Lay out the lines of the records as a numbered list, from the line with "The height and width of the screenshot is (653, 1568)." up to and including the line with "Looking at the screenshot, I should [109, 255].", and leave out any blank lines.

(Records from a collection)
↓

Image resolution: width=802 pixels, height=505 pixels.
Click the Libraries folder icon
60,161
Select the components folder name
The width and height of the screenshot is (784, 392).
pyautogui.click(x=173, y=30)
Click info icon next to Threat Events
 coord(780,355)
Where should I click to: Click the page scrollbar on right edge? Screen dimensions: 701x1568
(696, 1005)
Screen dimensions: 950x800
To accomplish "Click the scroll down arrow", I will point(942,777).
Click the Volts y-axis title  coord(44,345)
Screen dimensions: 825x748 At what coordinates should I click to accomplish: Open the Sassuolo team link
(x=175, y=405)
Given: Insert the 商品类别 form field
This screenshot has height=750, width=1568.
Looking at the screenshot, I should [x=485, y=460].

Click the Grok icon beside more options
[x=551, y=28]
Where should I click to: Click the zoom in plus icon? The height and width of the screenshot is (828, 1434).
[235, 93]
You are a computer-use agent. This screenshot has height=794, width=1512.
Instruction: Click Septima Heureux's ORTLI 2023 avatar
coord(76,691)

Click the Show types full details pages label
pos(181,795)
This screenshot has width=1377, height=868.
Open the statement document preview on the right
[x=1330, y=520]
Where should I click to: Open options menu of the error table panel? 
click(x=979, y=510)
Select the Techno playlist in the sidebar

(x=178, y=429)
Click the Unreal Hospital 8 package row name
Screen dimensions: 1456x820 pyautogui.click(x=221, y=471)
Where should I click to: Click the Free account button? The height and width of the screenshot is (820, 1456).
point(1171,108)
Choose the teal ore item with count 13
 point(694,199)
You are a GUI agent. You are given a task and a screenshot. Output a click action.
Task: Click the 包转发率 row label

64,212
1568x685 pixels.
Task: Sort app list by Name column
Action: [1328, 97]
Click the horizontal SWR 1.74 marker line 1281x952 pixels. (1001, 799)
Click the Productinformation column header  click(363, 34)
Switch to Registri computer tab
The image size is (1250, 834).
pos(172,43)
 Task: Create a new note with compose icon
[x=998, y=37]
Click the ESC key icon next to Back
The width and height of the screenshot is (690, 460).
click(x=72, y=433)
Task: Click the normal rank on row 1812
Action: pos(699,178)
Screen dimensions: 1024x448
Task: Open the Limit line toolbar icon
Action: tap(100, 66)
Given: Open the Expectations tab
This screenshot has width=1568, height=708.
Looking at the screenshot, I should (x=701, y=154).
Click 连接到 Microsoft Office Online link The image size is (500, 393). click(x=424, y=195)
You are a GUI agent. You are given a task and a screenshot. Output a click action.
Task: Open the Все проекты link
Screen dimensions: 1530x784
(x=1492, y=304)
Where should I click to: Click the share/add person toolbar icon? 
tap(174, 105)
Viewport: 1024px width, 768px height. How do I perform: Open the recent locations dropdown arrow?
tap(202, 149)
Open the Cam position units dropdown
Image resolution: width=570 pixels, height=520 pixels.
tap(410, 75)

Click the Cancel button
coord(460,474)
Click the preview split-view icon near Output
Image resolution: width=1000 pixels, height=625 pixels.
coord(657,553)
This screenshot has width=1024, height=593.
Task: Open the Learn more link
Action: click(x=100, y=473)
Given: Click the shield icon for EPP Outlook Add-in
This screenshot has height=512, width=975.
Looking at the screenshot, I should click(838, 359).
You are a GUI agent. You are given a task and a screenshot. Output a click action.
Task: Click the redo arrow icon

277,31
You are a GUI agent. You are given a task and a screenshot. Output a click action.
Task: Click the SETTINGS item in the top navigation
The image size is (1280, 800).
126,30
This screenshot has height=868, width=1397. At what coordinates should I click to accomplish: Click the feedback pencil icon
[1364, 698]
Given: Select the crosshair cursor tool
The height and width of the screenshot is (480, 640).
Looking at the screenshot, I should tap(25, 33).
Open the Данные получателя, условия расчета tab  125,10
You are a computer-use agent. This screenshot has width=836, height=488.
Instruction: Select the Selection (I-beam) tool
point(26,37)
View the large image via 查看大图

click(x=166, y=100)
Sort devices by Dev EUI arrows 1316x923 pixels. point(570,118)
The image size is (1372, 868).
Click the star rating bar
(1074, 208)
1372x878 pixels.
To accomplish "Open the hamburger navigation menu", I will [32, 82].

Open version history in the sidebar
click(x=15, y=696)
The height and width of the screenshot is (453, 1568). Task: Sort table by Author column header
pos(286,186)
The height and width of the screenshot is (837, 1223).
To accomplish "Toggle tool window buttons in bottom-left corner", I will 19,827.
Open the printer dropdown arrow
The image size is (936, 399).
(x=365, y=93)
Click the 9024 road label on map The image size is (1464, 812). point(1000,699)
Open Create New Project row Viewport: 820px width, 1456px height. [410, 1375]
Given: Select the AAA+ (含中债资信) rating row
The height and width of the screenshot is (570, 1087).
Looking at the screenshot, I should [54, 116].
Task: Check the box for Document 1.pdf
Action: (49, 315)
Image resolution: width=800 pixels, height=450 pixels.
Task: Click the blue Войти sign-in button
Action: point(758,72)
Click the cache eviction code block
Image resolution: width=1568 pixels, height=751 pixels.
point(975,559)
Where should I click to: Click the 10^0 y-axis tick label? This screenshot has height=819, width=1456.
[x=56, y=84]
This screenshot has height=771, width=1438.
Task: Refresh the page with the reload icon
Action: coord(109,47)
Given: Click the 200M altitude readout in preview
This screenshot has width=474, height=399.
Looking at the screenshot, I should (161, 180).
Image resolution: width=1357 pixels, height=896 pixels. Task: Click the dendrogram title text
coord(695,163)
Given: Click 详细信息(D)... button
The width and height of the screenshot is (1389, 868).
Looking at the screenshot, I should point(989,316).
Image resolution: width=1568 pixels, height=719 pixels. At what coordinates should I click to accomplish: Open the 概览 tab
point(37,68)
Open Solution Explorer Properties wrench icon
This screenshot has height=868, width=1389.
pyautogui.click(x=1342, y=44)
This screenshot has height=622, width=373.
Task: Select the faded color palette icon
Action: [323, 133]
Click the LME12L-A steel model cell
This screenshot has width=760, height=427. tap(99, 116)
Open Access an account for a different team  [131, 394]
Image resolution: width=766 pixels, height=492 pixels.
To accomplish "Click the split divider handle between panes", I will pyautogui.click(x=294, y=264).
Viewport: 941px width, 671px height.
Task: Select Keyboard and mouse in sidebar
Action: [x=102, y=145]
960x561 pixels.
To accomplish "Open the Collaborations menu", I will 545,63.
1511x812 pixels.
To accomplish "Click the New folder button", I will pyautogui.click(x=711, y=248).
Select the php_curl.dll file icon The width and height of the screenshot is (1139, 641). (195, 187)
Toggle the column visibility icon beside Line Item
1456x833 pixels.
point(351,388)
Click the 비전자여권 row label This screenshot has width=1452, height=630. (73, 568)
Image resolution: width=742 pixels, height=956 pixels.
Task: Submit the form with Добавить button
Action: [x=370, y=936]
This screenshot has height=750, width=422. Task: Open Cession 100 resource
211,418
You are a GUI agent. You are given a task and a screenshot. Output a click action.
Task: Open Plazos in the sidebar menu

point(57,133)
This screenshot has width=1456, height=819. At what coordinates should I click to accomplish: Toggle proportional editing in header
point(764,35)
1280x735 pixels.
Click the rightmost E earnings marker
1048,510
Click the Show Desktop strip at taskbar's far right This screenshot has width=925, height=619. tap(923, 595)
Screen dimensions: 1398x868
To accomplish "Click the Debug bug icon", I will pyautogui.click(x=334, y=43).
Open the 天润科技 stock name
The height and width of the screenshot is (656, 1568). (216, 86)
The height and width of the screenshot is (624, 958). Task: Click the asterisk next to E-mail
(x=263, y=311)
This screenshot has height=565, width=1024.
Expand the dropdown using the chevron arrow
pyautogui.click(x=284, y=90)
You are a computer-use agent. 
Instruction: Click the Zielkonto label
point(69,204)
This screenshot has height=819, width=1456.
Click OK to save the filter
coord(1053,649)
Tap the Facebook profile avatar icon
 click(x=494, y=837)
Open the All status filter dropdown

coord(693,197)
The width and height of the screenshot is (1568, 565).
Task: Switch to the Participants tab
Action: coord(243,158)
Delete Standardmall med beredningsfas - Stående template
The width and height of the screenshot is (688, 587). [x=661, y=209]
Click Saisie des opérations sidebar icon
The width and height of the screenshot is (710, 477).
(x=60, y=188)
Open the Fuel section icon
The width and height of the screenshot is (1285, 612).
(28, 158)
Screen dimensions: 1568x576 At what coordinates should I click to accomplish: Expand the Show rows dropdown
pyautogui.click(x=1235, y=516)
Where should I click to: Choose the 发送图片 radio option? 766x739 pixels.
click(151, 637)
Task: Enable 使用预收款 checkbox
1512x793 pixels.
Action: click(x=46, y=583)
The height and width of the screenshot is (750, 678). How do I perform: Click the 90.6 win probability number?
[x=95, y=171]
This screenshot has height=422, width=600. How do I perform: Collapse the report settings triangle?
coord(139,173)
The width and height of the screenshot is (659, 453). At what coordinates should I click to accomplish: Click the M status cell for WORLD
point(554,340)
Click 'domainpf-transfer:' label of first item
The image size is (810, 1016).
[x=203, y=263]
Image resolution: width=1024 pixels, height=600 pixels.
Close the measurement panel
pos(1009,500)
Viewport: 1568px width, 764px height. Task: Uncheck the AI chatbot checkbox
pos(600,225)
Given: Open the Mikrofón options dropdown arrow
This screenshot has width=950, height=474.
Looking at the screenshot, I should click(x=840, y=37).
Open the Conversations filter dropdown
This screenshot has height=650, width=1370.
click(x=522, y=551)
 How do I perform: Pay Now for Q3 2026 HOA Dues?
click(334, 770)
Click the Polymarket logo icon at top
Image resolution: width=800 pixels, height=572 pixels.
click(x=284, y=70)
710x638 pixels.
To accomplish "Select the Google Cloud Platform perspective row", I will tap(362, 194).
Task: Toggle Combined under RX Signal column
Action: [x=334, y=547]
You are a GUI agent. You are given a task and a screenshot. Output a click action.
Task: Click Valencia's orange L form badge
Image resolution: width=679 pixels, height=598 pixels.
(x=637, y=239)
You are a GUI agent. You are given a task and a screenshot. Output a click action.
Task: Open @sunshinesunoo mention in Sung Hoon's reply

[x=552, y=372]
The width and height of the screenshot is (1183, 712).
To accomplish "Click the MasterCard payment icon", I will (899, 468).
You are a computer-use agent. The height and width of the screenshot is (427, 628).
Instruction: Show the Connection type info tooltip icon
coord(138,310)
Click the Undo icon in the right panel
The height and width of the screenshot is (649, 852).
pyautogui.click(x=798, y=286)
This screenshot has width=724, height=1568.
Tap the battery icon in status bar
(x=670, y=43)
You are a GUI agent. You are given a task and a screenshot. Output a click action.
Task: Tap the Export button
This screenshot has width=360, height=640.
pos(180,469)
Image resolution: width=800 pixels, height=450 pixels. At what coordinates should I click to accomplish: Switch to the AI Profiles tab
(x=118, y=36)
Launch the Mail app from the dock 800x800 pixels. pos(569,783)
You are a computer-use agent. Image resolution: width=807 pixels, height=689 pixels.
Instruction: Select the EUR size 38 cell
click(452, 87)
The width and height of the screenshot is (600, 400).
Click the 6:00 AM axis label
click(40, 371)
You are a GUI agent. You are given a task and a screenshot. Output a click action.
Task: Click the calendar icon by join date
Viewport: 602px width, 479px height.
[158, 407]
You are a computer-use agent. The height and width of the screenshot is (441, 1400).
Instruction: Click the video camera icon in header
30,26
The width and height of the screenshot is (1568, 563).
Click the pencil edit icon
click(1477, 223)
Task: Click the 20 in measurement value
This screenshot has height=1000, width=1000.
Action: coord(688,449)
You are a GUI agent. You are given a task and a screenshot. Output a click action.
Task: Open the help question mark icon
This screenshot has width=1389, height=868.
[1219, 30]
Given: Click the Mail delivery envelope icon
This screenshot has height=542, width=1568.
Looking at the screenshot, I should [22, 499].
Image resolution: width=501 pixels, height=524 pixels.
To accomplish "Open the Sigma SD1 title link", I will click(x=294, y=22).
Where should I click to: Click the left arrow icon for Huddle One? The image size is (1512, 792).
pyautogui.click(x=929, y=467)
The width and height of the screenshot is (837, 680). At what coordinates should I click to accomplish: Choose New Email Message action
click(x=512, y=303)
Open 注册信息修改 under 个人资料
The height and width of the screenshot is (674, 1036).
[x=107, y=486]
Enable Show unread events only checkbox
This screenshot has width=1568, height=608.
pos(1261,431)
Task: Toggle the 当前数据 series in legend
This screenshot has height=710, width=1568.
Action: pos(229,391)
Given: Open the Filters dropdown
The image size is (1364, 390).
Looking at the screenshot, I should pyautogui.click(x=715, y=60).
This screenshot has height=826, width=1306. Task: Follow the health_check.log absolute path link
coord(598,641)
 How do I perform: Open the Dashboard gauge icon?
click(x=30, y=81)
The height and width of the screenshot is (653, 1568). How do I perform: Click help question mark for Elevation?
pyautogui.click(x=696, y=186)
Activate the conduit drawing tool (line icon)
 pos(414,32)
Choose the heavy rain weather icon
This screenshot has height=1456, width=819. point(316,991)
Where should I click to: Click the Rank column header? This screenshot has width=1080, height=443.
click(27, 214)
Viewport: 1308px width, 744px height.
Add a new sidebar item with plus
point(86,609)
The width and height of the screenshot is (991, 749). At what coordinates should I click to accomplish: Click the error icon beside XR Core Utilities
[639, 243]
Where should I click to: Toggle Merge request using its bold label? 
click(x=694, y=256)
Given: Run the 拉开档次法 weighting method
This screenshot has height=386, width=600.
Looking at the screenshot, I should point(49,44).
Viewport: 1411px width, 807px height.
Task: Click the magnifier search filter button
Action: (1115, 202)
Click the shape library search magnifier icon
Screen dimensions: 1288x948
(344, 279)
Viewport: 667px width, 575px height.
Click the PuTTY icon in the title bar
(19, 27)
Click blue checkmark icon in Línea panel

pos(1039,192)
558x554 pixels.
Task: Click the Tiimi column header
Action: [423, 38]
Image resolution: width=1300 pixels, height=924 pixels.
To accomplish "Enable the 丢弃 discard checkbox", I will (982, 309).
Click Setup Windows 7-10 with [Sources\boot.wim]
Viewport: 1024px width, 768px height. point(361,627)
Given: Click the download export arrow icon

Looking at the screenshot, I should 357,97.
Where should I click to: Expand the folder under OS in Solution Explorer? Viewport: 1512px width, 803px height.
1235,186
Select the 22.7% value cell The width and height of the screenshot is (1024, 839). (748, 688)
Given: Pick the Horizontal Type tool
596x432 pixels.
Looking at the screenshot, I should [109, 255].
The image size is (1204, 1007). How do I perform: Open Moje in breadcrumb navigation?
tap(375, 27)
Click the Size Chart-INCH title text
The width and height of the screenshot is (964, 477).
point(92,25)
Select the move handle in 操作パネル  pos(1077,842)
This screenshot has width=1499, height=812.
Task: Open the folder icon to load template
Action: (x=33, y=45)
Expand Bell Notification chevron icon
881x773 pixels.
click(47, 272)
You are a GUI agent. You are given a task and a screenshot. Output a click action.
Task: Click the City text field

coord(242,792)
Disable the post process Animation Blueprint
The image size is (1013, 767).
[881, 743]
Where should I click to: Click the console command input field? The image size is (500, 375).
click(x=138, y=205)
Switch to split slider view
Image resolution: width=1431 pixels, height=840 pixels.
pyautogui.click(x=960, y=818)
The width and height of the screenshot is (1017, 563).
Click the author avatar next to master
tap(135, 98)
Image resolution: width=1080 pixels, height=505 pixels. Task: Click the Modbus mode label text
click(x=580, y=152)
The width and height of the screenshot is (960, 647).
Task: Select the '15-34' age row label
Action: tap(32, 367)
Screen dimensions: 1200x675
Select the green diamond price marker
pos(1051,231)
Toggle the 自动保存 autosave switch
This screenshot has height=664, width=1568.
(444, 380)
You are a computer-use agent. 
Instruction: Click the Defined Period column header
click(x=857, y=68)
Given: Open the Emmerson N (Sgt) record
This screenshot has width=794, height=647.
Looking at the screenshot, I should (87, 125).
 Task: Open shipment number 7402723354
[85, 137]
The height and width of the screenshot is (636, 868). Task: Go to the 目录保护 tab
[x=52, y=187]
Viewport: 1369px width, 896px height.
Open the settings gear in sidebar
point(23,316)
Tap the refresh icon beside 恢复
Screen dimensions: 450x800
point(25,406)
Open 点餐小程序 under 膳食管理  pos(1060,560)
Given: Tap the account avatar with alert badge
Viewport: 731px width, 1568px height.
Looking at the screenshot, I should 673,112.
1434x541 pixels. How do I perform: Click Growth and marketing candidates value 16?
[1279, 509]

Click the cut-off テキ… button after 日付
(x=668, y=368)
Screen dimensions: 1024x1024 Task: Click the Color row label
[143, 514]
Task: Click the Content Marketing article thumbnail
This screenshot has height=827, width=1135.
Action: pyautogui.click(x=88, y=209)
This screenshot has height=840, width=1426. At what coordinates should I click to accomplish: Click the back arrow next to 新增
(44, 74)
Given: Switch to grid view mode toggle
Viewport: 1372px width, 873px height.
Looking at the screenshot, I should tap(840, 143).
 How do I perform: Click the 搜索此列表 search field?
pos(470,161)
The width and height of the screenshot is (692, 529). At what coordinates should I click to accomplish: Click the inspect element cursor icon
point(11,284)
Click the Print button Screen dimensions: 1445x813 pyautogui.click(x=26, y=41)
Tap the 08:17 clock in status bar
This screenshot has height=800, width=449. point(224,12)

↑

— TASK RESULT —
1. The height and width of the screenshot is (653, 1568). How do I perform: Click help question mark for Elevation?
2. pyautogui.click(x=696, y=186)
3. Activate the conduit drawing tool (line icon)
4.  pos(414,32)
5. Choose the heavy rain weather icon
6. This screenshot has height=1456, width=819. point(316,991)
7. Where should I click to: Click the Rank column header? This screenshot has width=1080, height=443.
8. click(27, 214)
9. Viewport: 1308px width, 744px height.
10. Add a new sidebar item with plus
11. point(86,609)
12. The width and height of the screenshot is (991, 749). At what coordinates should I click to accomplish: Click the error icon beside XR Core Utilities
13. [639, 243]
14. Where should I click to: Toggle Merge request using its bold label? 
15. click(x=694, y=256)
16. Given: Run the 拉开档次法 weighting method
17. This screenshot has height=386, width=600.
18. Looking at the screenshot, I should point(49,44).
19. Viewport: 1411px width, 807px height.
20. Task: Click the magnifier search filter button
21. Action: (1115, 202)
22. Click the shape library search magnifier icon
23. Screen dimensions: 1288x948
24. (344, 279)
25. Viewport: 667px width, 575px height.
26. Click the PuTTY icon in the title bar
27. (19, 27)
28. Click blue checkmark icon in Línea panel
29. pos(1039,192)
30. 558x554 pixels.
31. Task: Click the Tiimi column header
32. Action: [423, 38]
33. Image resolution: width=1300 pixels, height=924 pixels.
34. To accomplish "Enable the 丢弃 discard checkbox", I will (982, 309).
35. Click Setup Windows 7-10 with [Sources\boot.wim]
36. Viewport: 1024px width, 768px height. point(361,627)
37. Given: Click the download export arrow icon
38. Looking at the screenshot, I should 357,97.
39. Where should I click to: Expand the folder under OS in Solution Explorer? Viewport: 1512px width, 803px height.
40. 1235,186
41. Select the 22.7% value cell The width and height of the screenshot is (1024, 839). (748, 688)
42. Given: Pick the Horizontal Type tool
43. 596x432 pixels.
44. Looking at the screenshot, I should [109, 255].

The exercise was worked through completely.